Mit der PlayStation 6 setzt Sony offenbar vollständig auf digitale Spiele. Das könnte für Spieler in zahlreichen Ländern zum Problem werden. In insgesamt 121 Staaten ist die Erstellung eines PlayStation-Network-Kontos (PSN) derzeit nicht möglich. Ohne PSN gibt es auch keinen Zugang zum PlayStation Store und damit keine Möglichkeit, Spiele offiziell digital zu erwerben.
Da Sony die Produktion physischer Spielediscs ab 2028 einstellen wird, bleibt der PlayStation Store künftig die zentrale Bezugsquelle für neue Spiele.

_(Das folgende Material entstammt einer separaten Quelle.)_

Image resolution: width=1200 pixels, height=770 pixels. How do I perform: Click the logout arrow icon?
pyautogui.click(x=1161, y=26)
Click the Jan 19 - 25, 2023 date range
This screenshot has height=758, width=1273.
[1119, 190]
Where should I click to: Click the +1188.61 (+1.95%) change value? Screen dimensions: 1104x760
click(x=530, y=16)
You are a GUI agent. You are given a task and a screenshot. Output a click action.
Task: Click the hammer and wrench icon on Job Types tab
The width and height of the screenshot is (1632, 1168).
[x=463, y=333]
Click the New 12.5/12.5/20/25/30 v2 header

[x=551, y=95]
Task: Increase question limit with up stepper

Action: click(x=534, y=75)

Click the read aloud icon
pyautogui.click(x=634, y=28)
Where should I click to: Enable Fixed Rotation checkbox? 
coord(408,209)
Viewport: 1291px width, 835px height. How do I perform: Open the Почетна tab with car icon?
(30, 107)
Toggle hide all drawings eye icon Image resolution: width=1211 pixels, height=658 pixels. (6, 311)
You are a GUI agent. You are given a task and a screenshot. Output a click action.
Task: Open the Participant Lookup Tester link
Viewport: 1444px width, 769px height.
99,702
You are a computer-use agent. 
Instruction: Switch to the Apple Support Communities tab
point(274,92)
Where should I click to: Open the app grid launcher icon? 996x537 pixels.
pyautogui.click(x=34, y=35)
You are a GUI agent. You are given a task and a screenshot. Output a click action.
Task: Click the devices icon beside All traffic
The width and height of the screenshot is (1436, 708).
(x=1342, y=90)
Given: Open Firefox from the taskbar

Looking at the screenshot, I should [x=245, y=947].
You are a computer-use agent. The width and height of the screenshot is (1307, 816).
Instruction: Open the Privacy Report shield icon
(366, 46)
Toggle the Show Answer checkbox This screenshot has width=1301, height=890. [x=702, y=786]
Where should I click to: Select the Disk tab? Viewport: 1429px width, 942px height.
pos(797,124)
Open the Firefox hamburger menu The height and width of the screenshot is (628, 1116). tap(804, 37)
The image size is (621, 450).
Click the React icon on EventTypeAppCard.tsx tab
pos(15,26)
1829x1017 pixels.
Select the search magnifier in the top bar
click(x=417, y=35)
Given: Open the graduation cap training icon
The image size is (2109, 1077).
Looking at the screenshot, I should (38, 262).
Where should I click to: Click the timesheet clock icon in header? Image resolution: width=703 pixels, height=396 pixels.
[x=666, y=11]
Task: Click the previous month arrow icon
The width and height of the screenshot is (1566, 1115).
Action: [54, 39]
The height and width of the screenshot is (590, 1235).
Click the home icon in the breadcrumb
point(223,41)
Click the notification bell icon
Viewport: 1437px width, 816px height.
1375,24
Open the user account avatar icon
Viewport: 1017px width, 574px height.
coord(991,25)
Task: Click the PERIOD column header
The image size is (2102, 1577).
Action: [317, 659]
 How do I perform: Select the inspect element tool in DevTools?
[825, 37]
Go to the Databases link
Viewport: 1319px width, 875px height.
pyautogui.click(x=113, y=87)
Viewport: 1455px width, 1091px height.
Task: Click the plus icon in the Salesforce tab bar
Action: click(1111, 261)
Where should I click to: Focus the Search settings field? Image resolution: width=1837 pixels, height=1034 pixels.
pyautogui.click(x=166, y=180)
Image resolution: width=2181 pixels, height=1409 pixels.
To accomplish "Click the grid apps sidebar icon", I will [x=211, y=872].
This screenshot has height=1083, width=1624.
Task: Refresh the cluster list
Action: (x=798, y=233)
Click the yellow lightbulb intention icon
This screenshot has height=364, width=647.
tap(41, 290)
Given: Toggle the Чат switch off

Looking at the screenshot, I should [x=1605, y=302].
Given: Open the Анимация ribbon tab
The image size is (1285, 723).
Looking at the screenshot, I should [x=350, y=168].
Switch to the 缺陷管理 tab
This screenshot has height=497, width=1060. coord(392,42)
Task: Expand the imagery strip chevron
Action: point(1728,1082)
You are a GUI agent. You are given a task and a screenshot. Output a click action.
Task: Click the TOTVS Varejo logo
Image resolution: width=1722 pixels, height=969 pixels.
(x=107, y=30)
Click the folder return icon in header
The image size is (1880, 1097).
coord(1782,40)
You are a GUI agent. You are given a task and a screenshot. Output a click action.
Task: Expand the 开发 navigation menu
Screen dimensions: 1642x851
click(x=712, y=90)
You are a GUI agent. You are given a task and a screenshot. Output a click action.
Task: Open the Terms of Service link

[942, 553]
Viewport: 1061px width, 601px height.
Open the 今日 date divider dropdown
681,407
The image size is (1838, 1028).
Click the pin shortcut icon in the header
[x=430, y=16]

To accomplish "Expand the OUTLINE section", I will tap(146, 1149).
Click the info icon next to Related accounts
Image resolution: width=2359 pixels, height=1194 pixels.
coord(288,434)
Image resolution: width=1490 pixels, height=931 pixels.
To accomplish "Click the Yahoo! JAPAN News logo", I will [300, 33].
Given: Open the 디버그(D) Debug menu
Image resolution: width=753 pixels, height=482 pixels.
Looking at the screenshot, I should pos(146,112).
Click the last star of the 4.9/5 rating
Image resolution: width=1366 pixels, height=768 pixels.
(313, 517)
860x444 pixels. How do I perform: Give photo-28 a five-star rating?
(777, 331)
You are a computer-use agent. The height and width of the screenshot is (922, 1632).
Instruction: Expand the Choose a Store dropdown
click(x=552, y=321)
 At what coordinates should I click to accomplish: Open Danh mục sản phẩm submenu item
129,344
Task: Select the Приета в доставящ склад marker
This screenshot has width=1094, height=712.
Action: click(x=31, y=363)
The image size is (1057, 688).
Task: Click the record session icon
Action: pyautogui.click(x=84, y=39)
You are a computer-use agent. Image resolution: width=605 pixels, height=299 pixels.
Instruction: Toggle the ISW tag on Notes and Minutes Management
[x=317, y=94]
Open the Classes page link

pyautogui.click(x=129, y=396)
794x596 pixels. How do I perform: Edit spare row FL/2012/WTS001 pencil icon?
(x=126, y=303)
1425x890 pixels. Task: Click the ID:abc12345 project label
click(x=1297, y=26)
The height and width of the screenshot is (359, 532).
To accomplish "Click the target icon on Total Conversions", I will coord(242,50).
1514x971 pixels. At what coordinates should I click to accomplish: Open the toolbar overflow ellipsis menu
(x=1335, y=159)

Sollte Sony die Verfügbarkeit des PSN bis zum Start der PS6 nicht ausweiten, wären Nutzer in den betroffenen Ländern auf inoffizielle Umwege angewiesen oder könnten Spiele nicht offiziell kaufen.
Schon heute greifen viele Spieler zu Workarounds, indem sie PSN-Konten für andere Regionen anlegen oder Guthabenkarten aus dem Ausland nutzen. Allerdings schreibt Sony in seinen Nutzungsbedingungen vor, dass bei der Kontoerstellung korrekte Angaben gemacht werden müssen. Verstöße könnten im schlimmsten Fall zur Einschränkung oder Sperrung eines Kontos führen.
Zu den Ländern ohne offiziellen PSN-Support gehören unter anderem Estland, Jamaika, Kenia, Pakistan, Vietnam, Simbabwe und Venezuela. Laut früheren Erhebungen hat sich diese Liste in den vergangenen Jahren nicht verändert.
Die Diskussion gewinnt zusätzlich an Brisanz, da Sony wegen seiner Vertriebsstrategie bereits in mehreren Ländern unter kartellrechtlicher Beobachtung steht. Sollte die nächste PlayStation tatsächlich ohne Disc-Laufwerk erscheinen, würde der PlayStation Store für viele Nutzer zur einzigen offiziellen Bezugsquelle für Spiele – allerdings nicht weltweit.